All of lore.kernel.org
 help / color / mirror / Atom feed
From: Erik Skultety <eskultet@redhat.com>
To: Zhao Yan <yan.y.zhao@intel.com>
Cc: "cjia@nvidia.com" <cjia@nvidia.com>,
	"kvm@vger.kernel.org" <kvm@vger.kernel.org>,
	"aik@ozlabs.ru" <aik@ozlabs.ru>,
	"Zhengxiao.zx@alibaba-inc.com" <Zhengxiao.zx@alibaba-inc.com>,
	"shuangtai.tst@alibaba-inc.com" <shuangtai.tst@alibaba-inc.com>,
	"qemu-devel@nongnu.org" <qemu-devel@nongnu.org>,
	"kwankhede@nvidia.com" <kwankhede@nvidia.com>,
	"eauger@redhat.com" <eauger@redhat.com>,
	"Liu, Yi L" <yi.l.liu@intel.com>,
	"Yang, Ziye" <ziye.yang@intel.com>,
	"mlevitsk@redhat.com" <mlevitsk@redhat.com>,
	"pasic@linux.ibm.com" <pasic@linux.ibm.com>,
	"Gonglei \(Arei\)" <arei.gonglei@huawei.com>,
	"felipe@nutanix.com" <felipe@nutanix.com>,
	"Ken.Xue@amd.com" <Ken.Xue@amd.com>,
	"Tian, Kevin" <kevin.tian@intel.com>,
	"Dr. David Alan Gilbert" <dgilbert@redhat.com>,
	Alex Williamson <alex.williamson@redhat.com>,
	"intel-gvt-dev@lists.freedesktop.org"
	<intel-gvt-dev@lists.freedesktop.org>,
	"Liu
Subject: Re: [PATCH 0/5] QEMU VFIO live migration
Date: Thu, 28 Mar 2019 10:21:38 +0100	[thread overview]

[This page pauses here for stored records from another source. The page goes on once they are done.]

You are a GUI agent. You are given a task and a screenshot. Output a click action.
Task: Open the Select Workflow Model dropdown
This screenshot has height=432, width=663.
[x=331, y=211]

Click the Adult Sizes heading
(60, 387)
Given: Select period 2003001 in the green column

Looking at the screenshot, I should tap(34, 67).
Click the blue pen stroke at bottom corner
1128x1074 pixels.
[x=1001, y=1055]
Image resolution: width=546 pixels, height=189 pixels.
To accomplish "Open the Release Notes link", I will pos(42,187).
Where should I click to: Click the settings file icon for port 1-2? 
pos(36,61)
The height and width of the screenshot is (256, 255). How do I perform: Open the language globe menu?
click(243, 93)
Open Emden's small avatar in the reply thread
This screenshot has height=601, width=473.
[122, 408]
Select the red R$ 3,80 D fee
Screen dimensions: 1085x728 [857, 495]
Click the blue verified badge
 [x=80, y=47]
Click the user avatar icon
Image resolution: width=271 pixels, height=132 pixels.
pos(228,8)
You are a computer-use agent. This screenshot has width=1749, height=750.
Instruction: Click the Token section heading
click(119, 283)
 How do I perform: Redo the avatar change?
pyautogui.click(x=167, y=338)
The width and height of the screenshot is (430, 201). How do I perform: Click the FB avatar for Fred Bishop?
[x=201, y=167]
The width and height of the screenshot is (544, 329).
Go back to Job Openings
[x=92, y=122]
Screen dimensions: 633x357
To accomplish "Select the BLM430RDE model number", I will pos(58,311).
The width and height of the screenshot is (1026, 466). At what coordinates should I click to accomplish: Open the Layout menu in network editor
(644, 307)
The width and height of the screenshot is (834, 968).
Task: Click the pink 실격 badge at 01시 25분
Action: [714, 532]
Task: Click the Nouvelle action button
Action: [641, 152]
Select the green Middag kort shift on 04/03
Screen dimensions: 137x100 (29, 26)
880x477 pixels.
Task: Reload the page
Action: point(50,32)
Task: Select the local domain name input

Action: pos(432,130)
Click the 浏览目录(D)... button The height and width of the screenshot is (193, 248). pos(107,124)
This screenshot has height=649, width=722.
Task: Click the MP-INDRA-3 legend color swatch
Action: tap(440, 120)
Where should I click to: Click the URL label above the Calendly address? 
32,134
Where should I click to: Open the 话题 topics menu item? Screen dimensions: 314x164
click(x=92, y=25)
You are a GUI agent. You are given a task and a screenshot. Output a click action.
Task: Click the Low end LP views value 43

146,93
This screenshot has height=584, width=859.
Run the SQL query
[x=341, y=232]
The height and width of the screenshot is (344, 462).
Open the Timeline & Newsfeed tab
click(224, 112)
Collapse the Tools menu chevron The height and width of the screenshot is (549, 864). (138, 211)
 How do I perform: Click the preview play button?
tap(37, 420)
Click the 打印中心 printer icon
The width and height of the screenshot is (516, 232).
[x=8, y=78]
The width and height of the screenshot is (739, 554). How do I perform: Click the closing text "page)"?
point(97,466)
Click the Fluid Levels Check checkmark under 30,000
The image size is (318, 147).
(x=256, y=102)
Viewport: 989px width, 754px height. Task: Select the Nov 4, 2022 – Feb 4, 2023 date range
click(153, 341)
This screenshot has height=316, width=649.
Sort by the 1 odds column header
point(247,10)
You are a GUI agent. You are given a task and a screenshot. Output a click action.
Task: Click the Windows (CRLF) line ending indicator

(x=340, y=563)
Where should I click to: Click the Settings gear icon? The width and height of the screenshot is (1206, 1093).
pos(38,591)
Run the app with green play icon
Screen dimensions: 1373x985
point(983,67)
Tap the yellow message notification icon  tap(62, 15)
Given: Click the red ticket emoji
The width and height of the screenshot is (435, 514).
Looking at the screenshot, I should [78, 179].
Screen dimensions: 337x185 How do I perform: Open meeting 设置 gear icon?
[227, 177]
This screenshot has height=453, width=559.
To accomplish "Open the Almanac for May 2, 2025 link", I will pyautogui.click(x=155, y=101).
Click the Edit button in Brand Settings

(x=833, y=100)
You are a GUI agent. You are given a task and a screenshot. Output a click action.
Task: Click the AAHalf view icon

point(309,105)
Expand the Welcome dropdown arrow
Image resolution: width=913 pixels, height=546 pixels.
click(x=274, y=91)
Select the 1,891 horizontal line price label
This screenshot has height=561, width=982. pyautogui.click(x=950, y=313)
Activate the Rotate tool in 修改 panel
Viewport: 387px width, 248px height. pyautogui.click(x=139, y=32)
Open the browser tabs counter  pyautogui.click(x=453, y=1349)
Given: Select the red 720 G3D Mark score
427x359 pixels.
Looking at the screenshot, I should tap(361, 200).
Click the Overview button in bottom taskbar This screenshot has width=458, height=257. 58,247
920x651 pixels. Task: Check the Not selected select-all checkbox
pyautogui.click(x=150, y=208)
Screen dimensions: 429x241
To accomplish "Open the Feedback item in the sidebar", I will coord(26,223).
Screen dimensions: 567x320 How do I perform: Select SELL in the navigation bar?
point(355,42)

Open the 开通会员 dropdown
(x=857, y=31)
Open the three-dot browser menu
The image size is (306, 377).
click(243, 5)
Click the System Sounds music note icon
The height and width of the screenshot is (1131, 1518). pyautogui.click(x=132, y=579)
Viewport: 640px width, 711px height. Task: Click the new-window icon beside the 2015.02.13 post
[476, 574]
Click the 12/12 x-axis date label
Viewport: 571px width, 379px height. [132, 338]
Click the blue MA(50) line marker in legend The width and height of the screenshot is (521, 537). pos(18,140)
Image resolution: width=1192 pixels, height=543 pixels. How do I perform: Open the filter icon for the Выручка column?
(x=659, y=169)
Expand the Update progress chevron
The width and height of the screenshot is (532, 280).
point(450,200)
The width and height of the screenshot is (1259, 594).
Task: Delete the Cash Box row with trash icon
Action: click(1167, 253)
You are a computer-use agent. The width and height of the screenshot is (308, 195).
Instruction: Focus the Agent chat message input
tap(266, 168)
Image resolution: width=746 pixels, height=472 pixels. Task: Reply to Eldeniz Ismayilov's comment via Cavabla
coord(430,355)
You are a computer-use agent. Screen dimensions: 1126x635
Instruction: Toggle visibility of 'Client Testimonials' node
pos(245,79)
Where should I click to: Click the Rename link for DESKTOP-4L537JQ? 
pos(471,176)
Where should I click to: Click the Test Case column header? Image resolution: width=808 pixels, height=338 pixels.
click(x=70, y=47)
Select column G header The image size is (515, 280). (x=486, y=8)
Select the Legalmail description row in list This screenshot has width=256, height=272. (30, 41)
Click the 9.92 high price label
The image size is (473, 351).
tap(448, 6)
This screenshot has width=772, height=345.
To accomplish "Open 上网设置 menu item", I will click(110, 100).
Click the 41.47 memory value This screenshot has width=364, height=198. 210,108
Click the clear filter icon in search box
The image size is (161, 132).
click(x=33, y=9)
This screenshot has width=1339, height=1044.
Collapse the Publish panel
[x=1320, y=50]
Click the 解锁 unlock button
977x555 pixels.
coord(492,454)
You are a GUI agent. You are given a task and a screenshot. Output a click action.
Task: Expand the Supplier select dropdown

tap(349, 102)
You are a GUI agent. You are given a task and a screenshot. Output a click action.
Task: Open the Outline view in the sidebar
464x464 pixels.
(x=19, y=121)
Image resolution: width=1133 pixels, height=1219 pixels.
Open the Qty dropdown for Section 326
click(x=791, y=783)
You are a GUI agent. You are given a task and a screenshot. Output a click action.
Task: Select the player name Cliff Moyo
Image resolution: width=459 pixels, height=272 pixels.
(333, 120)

Message-ID: <20190328092138.GA1989@beluga.usersys.redhat.com> (raw)
In-Reply-To: <20190328083602.GE14681@joy-OptiPlex-7040>

On Thu, Mar 28, 2019 at 04:36:03AM -0400, Zhao Yan wrote:
> hi Alex and Dave,
> Thanks for your replies.
> Please see my comments inline.
>
> On Thu, Mar 28, 2019 at 06:10:20AM +0800, Alex Williamson wrote:
> > On Wed, 27 Mar 2019 20:18:54 +0000
> > "Dr. David Alan Gilbert" <dgilbert@redhat.com> wrote:
> >
> > > * Zhao Yan (yan.y.zhao@intel.com) wrote:
> > > > On Wed, Feb 20, 2019 at 07:42:42PM +0800, Cornelia Huck wrote:
> > > > > > > > >   b) How do we detect if we're migrating from/to the wrong device or
> > > > > > > > > version of device?  Or say to a device with older firmware or perhaps
> > > > > > > > > a device that has less device memory ?
> > > > > > > > Actually it's still an open for VFIO migration. Need to think about
> > > > > > > > whether it's better to check that in libvirt or qemu (like a device magic
> > > > > > > > along with verion ?).
> > > > > >
> > > > > > We must keep the hardware generation is the same with one POD of public cloud
> > > > > > providers. But we still think about the live migration between from the the lower
> > > > > > generation of hardware migrated to the higher generation.
> > > > >
> > > > > Agreed, lower->higher is the one direction that might make sense to
> > > > > support.
> > > > >
> > > > > But regardless of that, I think we need to make sure that incompatible
> > > > > devices/versions fail directly instead of failing in a subtle, hard to
> > > > > debug way. Might be useful to do some initial sanity checks in libvirt
> > > > > as well.
> > > > >
> > > > > How easy is it to obtain that information in a form that can be
> > > > > consumed by higher layers? Can we find out the device type at least?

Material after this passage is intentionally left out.